Terytorialsi odpowiadają i oddają krew. Zebrali już 30 litrów
Wakacje to czas, w którym bieżące stany magazynowe krwi w Polsce drastycznie maleją. Dzięki dwóm zbiórkom zorganizowanym przez 4. Warmińsko-Mazurską Brygadę Obrony Terytorialnej udało się zebrać 30 litrów krwi.
Sytuacja związana z pandemią COVID-19 udowodniła, że w obliczu topniejących zapasów najcenniejszego leku, jakim jest krew, trzeba działać szybko i efektywnie. Po raz kolejny i z pewnością nie ostatni, do akcji włączyli się żołnierze służący w 4. W-M BOT. W ostatnim tygodniu zorganizowali dwie zbiórki i łącznie zebrali blisko 30 litrów krwi.

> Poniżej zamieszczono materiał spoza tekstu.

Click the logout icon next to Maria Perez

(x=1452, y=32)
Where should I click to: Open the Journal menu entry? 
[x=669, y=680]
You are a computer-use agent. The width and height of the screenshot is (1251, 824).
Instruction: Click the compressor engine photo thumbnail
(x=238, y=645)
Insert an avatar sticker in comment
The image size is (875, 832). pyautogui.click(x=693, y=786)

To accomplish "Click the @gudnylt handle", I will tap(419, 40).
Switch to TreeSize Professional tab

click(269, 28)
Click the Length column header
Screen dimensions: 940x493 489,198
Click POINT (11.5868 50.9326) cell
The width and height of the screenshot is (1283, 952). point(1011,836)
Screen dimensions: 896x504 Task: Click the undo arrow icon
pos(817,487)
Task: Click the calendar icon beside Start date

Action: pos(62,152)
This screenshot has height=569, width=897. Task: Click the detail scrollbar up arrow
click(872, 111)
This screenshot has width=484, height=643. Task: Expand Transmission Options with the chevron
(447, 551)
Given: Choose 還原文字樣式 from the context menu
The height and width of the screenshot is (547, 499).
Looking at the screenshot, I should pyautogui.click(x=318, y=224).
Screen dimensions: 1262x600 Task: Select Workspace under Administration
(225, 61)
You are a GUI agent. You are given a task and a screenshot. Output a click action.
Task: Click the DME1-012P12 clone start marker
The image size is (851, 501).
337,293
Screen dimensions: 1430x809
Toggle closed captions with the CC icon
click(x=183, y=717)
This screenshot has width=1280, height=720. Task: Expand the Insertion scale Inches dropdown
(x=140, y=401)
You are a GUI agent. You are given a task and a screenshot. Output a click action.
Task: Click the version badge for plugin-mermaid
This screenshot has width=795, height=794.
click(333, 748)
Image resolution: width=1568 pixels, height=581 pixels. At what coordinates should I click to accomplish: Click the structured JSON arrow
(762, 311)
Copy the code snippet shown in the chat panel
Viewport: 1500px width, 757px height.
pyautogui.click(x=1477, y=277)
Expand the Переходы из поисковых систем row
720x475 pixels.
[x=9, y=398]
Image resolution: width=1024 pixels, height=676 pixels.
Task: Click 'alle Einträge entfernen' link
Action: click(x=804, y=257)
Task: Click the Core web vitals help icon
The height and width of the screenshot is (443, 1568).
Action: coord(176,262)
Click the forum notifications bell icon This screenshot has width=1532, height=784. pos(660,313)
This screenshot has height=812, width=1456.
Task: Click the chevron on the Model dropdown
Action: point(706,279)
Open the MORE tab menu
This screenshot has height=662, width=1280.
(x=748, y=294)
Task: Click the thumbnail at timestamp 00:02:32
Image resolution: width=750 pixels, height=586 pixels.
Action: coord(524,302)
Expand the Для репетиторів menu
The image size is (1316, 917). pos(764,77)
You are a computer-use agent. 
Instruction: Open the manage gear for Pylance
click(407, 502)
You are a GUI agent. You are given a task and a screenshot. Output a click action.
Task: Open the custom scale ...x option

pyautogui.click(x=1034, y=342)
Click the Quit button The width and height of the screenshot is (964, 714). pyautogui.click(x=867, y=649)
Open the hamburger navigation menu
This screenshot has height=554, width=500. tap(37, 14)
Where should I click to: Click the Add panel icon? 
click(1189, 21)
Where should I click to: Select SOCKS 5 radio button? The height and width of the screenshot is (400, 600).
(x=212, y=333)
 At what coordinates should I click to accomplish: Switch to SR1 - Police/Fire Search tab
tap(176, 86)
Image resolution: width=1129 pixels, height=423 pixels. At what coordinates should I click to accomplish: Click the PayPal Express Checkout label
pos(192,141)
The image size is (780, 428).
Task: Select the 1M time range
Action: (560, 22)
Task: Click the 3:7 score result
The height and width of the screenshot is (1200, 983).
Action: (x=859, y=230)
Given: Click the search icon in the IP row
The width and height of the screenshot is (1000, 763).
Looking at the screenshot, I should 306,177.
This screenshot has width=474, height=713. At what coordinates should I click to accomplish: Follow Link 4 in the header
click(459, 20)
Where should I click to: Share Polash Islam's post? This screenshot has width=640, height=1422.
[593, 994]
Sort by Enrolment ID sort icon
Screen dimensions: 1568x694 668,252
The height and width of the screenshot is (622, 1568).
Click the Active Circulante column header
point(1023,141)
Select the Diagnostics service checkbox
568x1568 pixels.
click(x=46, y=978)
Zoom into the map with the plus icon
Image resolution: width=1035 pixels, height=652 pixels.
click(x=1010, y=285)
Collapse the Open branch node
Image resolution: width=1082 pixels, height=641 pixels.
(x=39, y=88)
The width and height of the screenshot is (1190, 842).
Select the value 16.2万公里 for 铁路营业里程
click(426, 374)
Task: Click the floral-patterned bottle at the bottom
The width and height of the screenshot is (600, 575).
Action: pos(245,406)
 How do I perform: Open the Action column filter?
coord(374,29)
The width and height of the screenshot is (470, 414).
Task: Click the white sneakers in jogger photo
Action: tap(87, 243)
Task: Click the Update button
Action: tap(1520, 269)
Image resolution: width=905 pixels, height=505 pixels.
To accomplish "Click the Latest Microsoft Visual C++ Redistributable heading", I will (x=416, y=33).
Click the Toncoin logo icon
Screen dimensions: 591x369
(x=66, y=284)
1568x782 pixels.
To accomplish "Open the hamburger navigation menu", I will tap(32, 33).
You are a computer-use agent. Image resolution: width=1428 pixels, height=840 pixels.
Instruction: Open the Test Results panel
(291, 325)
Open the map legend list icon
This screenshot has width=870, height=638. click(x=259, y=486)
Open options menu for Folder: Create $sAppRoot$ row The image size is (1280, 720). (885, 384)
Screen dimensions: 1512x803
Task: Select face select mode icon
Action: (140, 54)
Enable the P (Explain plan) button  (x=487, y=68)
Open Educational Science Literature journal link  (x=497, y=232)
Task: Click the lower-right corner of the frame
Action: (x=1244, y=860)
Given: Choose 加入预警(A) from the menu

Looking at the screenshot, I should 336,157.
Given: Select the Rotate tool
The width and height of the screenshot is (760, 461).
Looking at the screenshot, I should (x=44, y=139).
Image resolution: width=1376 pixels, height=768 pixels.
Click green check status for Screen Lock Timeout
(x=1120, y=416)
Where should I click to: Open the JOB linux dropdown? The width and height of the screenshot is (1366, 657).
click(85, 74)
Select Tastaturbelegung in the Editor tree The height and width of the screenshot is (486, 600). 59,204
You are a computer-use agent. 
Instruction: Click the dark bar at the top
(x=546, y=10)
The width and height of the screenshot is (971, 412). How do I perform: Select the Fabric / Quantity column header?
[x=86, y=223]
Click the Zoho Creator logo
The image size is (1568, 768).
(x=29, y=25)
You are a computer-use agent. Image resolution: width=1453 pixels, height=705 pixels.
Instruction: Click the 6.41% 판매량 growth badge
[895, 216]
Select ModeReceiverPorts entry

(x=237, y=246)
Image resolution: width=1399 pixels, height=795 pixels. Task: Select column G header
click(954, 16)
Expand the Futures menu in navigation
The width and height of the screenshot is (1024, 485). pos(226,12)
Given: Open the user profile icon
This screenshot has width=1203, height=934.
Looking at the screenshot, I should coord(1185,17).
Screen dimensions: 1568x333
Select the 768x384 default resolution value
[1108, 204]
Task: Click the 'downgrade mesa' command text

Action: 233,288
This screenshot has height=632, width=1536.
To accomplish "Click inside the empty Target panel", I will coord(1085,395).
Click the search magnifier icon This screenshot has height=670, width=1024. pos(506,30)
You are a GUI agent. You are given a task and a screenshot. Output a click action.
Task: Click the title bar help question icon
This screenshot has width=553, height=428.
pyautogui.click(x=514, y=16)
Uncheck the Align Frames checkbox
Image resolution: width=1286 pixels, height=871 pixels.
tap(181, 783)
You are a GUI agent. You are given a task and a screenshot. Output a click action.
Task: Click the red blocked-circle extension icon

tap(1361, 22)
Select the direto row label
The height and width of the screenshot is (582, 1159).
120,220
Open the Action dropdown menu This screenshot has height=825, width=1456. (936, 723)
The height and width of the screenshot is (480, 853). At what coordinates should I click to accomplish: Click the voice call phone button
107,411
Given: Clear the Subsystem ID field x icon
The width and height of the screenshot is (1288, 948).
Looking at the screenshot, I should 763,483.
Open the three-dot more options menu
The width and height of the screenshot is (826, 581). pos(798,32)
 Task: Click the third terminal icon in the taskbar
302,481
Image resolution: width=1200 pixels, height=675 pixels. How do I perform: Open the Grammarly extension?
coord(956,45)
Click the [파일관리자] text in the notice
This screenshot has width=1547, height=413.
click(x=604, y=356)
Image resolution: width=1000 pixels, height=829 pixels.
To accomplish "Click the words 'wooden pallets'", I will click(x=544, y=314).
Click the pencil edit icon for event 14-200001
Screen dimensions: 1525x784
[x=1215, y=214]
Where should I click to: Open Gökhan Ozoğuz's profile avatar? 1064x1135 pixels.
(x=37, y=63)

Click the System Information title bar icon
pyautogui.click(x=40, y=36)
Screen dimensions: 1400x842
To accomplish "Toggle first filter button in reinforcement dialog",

Ten gest jest potrzebny wielu osobom. W każdej chwili może uratować też życie moje lub moich bliskich. Czy warto? Bez wahania mówię, że życie to największa wartość. Warto oddać krew, która jest przecież najcenniejszym lekiem. Nie możemy jej kupić, możemy jedynie ofiarować
– mówił kpr. Krzysztof Caban.
Z początkiem miesiąca Wojska Obrony Terytorialnej zainicjowały akcję #Hot450Challenge – to ich odpowiedź na apel ministra obrony narodowej Mariusza Błaszczaka. Akcja ma na celu wsparcie centrów krwiodawstwa i krwiolecznictwa.
Każda kropla krwi ratuje ludzkie życie, każda kropla jest na wagę złota. Świadomość, że dzięki naszej krwi udało się uratować choćby kilka istnień jest budująca. Nie czekamy, lecz działamy
– podkreśliła Paulina Kucińska, rzecznik prasowy 4.W-MBOT.